Quatre minutes. Le plat a attendu.
Le resto de rêve a fermé. Antoine a pris le remplacement. L’accueil, encore. Le cauchemar, cette fois. Sandrine tient la salle comme on tient une dette.
Le bus a du retard. Quatre minutes. Antoine arrive. On le gronde. Le plat de pause de quelqu’un a « figé ». Quatre minutes pour un steak sous la lampe. Le métier, ici, a l’oreille fine et le cœur court.
Trois jours malades ensuite. Il a failli tomber, au service. Il rentre. Il a des examens. La veille de la reprise, Sandrine appelle. Elle veut qu’il vienne quand même. Les partiels peuvent attendre un service. Le service, lui, n’attend pas un étudiant.
Antoine redoute les shifts. Il se demande s’il est mou. C’est la question qu’on se pose quand on a encore l’habitude d’aimer le métier. Ou si la salle est toxique. C’est l’autre question, plus simple, plus tard.
Quatre minutes. Un bus. Un plat. Une phrase trop grande pour une lampe. Il la revoit en rentrant. Elle ne grandit pas. Elle durcit.
Il n’a pas rêvé le premier resto. Il a rêvé un métier. Celui-ci ressemble à une correction. Sandrine n’a pas besoin d’être un monstre. Elle a besoin d’être exactement ça : une responsable pour qui le retard d’un bus est déjà une affaire.
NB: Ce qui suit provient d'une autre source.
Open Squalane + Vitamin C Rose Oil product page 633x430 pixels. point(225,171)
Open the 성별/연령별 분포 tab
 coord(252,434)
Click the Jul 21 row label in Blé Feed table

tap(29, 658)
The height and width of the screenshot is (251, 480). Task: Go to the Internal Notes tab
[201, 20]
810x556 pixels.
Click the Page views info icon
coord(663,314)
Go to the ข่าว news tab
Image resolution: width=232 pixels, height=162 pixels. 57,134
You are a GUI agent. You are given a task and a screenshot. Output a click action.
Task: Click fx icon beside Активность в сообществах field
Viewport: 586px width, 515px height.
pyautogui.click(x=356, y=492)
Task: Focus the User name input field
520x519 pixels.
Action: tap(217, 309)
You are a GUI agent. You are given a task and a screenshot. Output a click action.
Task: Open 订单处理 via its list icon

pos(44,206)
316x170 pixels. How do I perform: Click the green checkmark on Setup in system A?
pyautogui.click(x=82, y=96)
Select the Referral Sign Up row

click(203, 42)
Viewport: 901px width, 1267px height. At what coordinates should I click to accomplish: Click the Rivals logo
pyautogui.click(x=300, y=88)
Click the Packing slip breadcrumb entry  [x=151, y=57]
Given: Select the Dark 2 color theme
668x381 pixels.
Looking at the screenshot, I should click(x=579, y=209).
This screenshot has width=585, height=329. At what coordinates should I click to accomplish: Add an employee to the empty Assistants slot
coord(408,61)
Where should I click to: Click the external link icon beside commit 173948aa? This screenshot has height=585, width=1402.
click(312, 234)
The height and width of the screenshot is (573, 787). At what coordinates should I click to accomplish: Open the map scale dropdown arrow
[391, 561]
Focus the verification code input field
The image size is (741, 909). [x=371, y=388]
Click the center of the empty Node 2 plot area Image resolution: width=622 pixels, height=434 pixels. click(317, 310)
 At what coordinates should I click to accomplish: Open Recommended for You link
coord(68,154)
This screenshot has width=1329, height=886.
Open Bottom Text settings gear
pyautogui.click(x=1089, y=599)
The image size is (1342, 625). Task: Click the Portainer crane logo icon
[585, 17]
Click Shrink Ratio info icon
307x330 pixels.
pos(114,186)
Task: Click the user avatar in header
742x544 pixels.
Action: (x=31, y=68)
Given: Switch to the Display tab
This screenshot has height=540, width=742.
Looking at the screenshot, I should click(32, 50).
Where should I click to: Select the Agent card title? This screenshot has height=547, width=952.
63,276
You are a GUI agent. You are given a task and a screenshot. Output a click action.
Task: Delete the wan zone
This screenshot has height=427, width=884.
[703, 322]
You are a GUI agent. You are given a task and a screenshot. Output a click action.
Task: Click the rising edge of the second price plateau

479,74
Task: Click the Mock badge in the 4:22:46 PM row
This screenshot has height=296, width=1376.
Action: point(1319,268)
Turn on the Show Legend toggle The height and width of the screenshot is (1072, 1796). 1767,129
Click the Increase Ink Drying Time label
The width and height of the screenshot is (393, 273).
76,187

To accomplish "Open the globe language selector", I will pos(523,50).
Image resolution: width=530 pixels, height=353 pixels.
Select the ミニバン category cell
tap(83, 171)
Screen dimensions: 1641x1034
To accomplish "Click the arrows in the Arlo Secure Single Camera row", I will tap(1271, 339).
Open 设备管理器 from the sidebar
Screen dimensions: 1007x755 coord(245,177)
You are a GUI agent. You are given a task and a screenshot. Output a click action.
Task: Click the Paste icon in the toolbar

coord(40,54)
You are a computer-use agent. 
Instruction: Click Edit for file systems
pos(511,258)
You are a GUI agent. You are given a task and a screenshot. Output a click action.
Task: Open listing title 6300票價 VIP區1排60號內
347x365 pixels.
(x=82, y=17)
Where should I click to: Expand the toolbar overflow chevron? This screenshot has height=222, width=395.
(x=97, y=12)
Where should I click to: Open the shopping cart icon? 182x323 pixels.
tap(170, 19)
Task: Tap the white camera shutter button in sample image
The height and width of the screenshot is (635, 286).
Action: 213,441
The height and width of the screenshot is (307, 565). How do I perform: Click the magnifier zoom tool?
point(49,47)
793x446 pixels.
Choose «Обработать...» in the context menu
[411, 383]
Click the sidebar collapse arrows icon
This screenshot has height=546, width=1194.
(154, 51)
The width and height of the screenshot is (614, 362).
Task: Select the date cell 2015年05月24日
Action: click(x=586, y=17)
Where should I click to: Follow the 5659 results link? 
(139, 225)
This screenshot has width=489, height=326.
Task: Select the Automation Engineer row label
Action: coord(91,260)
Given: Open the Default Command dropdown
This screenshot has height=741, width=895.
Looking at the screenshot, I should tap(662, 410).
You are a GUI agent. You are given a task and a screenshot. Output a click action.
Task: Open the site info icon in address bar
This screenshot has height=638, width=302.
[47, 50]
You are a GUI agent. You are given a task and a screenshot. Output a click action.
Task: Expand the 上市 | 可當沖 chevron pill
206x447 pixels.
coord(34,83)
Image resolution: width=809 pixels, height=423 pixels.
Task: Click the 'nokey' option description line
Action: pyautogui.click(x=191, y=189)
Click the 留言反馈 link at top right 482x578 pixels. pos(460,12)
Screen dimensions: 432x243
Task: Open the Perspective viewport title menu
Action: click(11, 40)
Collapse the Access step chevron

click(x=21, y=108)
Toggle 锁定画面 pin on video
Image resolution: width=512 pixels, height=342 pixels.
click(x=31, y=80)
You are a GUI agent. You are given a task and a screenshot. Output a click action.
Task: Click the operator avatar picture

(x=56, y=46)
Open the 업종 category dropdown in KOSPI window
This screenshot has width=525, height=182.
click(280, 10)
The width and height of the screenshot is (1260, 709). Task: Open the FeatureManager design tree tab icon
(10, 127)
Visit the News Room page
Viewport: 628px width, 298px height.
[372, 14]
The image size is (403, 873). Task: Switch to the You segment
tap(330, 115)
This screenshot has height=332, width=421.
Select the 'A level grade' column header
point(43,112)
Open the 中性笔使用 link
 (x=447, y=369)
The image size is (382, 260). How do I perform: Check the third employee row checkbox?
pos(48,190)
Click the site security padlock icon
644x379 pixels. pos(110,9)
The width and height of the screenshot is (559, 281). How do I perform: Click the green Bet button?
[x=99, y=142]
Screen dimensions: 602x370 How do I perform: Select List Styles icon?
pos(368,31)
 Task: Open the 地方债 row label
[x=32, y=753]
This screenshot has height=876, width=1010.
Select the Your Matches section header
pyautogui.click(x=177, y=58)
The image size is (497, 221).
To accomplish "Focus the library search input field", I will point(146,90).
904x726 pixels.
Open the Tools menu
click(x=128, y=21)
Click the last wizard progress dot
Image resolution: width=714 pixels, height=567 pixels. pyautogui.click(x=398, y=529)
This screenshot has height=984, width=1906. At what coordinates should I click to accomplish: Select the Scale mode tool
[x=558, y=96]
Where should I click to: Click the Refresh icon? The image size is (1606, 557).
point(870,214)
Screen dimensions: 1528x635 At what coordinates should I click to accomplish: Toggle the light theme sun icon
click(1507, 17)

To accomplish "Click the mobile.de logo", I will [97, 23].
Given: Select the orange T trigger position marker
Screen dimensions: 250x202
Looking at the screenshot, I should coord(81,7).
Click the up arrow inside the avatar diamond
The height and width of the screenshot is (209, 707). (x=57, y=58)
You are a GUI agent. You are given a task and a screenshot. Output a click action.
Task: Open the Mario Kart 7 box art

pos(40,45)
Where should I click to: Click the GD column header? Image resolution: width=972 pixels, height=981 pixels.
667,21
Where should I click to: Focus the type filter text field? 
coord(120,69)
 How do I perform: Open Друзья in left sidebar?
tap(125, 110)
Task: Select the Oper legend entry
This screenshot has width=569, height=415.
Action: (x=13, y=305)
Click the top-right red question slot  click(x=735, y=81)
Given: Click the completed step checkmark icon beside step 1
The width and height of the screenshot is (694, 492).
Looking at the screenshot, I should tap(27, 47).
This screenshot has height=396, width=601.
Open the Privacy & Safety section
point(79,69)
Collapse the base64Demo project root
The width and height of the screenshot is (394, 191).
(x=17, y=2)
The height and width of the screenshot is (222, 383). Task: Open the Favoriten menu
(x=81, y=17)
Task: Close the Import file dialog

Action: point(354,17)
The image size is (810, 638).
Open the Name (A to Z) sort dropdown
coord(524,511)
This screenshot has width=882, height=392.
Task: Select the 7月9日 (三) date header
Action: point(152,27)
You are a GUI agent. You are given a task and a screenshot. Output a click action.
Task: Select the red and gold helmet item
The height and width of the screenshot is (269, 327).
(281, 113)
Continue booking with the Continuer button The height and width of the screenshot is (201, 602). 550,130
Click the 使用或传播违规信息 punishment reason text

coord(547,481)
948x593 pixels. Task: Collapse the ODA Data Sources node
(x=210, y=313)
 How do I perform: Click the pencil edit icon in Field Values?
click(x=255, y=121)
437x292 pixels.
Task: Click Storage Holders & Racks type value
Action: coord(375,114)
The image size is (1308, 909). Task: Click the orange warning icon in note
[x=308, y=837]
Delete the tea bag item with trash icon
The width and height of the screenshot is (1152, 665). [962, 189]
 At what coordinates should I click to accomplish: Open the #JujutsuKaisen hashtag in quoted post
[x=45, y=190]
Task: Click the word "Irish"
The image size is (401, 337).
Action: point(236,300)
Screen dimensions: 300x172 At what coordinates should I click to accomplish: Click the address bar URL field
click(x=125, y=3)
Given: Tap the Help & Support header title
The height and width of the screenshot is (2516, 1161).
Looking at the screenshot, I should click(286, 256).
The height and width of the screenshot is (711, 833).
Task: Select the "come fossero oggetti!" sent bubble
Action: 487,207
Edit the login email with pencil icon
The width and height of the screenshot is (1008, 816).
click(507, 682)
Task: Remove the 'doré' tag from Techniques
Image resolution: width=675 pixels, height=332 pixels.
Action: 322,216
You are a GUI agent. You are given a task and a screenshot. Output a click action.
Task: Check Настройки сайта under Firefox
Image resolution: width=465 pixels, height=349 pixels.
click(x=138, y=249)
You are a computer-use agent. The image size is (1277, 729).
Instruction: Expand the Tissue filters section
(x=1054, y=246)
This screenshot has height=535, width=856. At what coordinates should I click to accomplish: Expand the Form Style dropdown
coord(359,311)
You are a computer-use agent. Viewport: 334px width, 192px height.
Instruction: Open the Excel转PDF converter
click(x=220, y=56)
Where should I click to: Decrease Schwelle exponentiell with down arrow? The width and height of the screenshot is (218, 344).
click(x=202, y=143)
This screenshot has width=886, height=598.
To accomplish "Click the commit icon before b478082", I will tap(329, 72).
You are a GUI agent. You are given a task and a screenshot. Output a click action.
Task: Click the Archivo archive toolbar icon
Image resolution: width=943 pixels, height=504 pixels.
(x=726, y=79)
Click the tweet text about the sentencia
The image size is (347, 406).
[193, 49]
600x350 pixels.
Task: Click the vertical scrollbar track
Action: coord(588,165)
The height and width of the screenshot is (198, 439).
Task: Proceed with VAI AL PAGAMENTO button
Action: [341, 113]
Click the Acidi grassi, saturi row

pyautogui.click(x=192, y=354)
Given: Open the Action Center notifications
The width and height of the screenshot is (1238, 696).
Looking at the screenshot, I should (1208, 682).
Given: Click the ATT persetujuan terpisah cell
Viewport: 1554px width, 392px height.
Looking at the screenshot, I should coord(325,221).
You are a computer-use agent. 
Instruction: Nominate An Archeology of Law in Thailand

Antoine n’envoie pas de lettre. Il note. Les examens. Les trois jours. L’appel de la veille. Le plat figé. Quatre lignes. Assez pour cesser de se demander s’il est trop sensible.
La salle ouvrira demain. Il y sera, ou pas. Le bus, lui, n’a pas d’excuses à signer. Quatre minutes restent quatre minutes. Un plat sous une lampe n’est pas une constitution.
Il se couche tôt. Pas pour être un bon élément. Pour tenir. La différence, ici, commence à se voir. C’est déjà une réponse.